To get the *total* energy, I need to "sum up" all these tiny $dQ$'s from $5^{\circ} \mathrm{C}$ to $15^{\circ} \mathrm{C}$. In math class, we learn that "summing up" a continuously changing thing like this is done with something called integration. It's like finding the total area under a curve that represents how much energy is needed at each temperature.

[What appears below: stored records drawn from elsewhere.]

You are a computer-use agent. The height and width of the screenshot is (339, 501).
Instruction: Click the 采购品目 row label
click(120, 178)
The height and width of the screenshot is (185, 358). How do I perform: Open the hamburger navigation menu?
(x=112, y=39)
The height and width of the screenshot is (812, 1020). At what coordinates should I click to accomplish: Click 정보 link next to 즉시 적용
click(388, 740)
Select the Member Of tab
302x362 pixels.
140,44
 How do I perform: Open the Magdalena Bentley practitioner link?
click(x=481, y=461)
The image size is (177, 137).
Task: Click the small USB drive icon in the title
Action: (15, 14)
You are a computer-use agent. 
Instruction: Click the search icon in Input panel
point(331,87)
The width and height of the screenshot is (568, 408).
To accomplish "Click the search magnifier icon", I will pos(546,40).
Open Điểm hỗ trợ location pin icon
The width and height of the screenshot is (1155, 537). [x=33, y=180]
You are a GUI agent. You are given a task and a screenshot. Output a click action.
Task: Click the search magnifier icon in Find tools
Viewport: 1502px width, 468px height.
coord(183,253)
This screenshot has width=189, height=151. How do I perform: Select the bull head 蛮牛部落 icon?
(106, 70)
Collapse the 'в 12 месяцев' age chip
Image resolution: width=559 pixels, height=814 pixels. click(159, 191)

So, I set up the total energy (let's call it Q) like this:
$Q = \text{mass} \times \text{sum of all } c(T) \times dT \text{ from } T=5 \text{ to } T=15$
$Q = 2.0 \, \text{g} \times \int_{5}^{15} (0.20 + 0.14T + 0.023T^2) \, dT$

Now, I need to "undo" the process of taking a small change to find the "total sum formula" (it's called finding the antiderivative):
* The "undo" of $0.20$ is $0.20T$.
* The "undo" of $0.14T$ is $0.14 \frac{T^2}{2} = 0.07T^2$.
* The "undo" of $0.023T^2$ is $0.023 \frac{T^3}{3}$.

So, the "total sum formula" (let's call it $F(T)$) is $F(T) = 0.20T + 0.07T^2 + \frac{0.023}{3}T^3$.

Next, I plug in the upper temperature ($15^{\circ} \mathrm{C}$) and the lower temperature ($5^{\circ} \mathrm{C}$) into this formula and subtract the results:

First, for $T = 15$:
$F(15) = 0.20(15) + 0.07(15^2) + \frac{0.023}{3}(15^3)$
$F(15) = 3 + 0.07(225) + \frac{0.023}{3}(3375)$
$F(15) = 3 + 15.75 + 0.023(1125)$ (since $3375 \div 3 = 1125$)
$F(15) = 3 + 15.75 + 25.875 = 44.625$

Then, for $T = 5$:
$F(5) = 0.20(5) + 0.07(5^2) + \frac{0.023}{3}(5^3)$
$F(5) = 1 + 0.07(25) + \frac{0.023}{3}(125)$
$F(5) = 1 + 1.75 + \frac{2.875}{3}$
$F(5) = 2.75 + 0.958333... = 3.708333...$ (I used a calculator for the division, keeping lots of decimal places!)

Now, I find the difference between these two values:
Difference = $F(15) - F(5) = 44.625 - 3.708333... = 40.916666...$

Finally, I multiply this difference by the mass (2.0 g) to get the total energy:
$Q = 2.0 \times 40.916666... = 81.833333...$

Since the specific heat is in cal/g·K, and a temperature difference is the same whether it's in °C or K, the final energy will be in calories. I'll round it to two decimal places.

So, the energy required is about 81.83 calories.